_Task details_. Take every line from the records below that includes the word "label".

_Given records_.
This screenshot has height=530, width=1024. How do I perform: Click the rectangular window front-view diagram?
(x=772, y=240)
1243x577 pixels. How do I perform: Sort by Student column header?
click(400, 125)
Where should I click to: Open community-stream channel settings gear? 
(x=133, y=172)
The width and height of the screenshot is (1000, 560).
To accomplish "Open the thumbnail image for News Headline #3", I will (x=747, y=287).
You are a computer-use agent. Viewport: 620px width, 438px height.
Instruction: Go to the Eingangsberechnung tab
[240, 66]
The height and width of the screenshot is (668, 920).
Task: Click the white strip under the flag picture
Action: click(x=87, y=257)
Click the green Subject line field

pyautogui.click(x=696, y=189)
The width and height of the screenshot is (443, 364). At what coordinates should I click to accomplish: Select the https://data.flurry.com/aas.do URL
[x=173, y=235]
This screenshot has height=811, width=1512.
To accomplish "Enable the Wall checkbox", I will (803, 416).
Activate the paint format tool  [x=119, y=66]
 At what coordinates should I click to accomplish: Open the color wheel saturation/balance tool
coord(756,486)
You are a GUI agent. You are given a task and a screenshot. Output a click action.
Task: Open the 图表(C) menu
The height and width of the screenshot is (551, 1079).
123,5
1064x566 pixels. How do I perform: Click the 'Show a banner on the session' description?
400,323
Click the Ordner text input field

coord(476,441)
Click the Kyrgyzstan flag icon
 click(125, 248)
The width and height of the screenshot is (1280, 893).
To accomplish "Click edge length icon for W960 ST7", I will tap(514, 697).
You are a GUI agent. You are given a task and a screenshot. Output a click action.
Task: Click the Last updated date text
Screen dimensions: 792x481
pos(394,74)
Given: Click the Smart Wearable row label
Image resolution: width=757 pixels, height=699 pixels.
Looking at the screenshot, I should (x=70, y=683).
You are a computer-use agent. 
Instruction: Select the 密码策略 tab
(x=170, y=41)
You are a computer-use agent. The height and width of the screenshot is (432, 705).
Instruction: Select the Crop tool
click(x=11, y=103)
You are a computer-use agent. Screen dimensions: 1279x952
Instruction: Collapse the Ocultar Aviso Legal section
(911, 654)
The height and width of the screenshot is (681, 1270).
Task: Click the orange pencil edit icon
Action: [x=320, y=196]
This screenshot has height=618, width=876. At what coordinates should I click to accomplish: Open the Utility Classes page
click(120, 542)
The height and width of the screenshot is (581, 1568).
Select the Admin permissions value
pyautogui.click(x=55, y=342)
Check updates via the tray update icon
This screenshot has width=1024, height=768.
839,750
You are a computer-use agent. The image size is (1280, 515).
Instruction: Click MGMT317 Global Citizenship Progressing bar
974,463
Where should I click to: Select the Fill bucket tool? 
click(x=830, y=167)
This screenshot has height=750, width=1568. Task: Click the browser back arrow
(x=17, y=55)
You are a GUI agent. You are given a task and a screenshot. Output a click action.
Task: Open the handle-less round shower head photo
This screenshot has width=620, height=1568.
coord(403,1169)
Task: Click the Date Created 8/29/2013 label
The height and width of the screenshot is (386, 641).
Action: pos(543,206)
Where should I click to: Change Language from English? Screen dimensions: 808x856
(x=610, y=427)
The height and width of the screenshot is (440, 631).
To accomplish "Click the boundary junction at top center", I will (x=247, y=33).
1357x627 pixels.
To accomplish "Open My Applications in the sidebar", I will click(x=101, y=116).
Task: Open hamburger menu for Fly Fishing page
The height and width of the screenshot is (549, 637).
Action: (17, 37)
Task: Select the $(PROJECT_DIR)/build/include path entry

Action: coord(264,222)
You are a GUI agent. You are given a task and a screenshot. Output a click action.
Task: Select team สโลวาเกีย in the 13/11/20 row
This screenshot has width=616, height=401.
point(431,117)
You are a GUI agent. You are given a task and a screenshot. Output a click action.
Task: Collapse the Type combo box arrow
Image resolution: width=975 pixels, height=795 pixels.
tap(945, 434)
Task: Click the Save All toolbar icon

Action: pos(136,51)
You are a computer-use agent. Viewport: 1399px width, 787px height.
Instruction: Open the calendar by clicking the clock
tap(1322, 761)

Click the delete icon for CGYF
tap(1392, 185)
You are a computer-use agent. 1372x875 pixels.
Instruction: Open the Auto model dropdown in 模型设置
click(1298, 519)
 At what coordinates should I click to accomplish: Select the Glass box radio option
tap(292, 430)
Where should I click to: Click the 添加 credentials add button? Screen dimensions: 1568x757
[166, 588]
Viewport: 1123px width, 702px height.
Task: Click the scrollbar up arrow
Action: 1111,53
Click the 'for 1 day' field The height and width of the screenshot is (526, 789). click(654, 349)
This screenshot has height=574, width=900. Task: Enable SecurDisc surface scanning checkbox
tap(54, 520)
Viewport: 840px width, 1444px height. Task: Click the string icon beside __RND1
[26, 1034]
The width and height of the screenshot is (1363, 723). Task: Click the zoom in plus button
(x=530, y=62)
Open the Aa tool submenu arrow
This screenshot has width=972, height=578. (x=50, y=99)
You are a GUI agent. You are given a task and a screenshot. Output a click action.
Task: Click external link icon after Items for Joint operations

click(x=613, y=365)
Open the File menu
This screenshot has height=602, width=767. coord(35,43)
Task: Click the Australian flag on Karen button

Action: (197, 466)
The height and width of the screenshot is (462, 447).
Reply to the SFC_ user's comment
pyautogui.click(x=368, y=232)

_Response to the exercise_.
Given: Click the Smart Wearable row label
Task: Click the Date Created 8/29/2013 label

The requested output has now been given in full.